Debate is heating up in Ontario over the province’s planned experiment in basic income, with a number of towns now vying for the chance to participate in the social assistance pilot project.
Aimed at alleviating the crushing weight of poverty, the idea of providing all citizens with a guaranteed basic income has a long history of periodically catching the interest of policymakers with an eye for social experimentation. This time, it’s the Ontario Liberal government who since November have been holding a series of public consultations on the topic in cities and towns across the province.
Potential sites for the pilot range across the length and breadth of the province, including Sudbury, Kenora, Sault Ste Marie as well as Smiths Falls, Ontario, where recently a heated discussion broke out over the issue at a town council meeting. Some citizens in favour of bringing the project to Smiths Falls were upset over city council’s 3-2 vote last month against sending a delegation to a conference of municipalities to pitch for Smiths Falls’ selection as a test site.
“It’s a community that’s faced some hardships, had some challenges and the people of our community felt that,” said Smiths Falls mayor Shawn Pankow, who supports bringing the pilot project to his town, to the CBC. “If you’re living in despair or addiction or crisis all the time because you can’t make ends meet and you don’t know where the next meal is going to come from, and you’re feeding non-nutritious food to your kids because that’s all you can afford, the future of those kids is going to be the same as the parents,” said Pankow.
Last year’s budget from the Ontario Liberals came with $25 million to be allocated in 2017 to test the idea “that a basic income could build on the success of minimum wage policies and increases in child benefits by providing more consistent and predictable support.” Former Conservative Senator Hugh Segal was tapped to head the project, with his report of this past fall proposing that the pilot pay adults between the ages of 18 and 65 a basic income of at least $1320 per month with an additional $500 for those with disabilities.
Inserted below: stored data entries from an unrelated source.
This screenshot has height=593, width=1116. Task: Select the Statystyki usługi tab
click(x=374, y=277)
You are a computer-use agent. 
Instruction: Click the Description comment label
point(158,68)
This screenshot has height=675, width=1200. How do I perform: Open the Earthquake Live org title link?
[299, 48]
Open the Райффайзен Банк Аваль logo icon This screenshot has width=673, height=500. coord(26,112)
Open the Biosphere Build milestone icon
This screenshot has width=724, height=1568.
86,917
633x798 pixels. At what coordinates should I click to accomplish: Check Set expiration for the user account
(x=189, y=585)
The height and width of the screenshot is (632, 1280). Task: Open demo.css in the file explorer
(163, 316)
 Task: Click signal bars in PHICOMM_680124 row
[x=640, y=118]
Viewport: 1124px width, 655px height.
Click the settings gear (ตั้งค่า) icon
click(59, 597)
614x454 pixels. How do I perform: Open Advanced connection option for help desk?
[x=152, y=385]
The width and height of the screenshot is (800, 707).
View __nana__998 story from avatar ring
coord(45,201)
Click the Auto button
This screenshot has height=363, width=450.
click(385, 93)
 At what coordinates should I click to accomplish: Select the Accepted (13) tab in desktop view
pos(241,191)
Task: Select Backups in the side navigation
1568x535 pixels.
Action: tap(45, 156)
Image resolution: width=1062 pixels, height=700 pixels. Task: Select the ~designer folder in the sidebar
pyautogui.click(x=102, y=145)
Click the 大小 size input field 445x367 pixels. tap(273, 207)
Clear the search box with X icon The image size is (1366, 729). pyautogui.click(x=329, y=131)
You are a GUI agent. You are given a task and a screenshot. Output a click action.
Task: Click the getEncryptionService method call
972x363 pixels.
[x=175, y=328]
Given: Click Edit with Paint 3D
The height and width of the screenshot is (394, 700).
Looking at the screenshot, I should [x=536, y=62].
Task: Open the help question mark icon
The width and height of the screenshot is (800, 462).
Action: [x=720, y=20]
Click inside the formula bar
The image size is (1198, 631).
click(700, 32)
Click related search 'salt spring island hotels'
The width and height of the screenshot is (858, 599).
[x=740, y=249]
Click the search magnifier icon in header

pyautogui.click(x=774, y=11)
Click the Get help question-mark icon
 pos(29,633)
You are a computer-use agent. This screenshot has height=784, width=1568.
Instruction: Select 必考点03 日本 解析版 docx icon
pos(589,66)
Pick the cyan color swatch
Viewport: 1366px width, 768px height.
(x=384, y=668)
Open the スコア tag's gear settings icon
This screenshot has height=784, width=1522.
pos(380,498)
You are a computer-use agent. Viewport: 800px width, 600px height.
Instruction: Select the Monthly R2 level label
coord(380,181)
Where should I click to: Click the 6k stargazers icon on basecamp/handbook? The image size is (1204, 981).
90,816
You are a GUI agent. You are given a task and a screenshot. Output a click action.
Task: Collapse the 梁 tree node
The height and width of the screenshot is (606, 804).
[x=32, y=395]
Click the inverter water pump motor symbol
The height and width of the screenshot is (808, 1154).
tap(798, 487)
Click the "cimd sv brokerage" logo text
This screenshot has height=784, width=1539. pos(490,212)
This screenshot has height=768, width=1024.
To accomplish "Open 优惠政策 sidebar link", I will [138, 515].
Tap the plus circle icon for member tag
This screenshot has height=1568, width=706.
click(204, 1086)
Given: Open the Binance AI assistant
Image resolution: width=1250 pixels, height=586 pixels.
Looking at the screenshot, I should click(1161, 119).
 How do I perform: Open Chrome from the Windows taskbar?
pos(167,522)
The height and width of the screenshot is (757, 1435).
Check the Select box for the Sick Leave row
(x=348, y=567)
Segal says that poverty reduction is the goal and that far from being a hand-out, a guaranteed income would help ease the collective social and economic burdens that come with poverty. “Hopefully, this pilot project … will allow us to free up low-income people’s time so that they can make choices about their lives, be better parents, to get on with their lives and look for work and do better than they’re doing now,” said Segal to the CBC.
Although the federal government is not directly contributing to the cost of the upcoming pilot project, the federal Liberals have shown interest in the idea, passing a resolution last May at their Winnipeg convention to make the concept of a basic income party policy.
Last year, Senator Art Eggleton called for a national pilot project on the topic, saying, “Poverty costs us all. It expands health-care costs, policing burdens and depresses the economy.”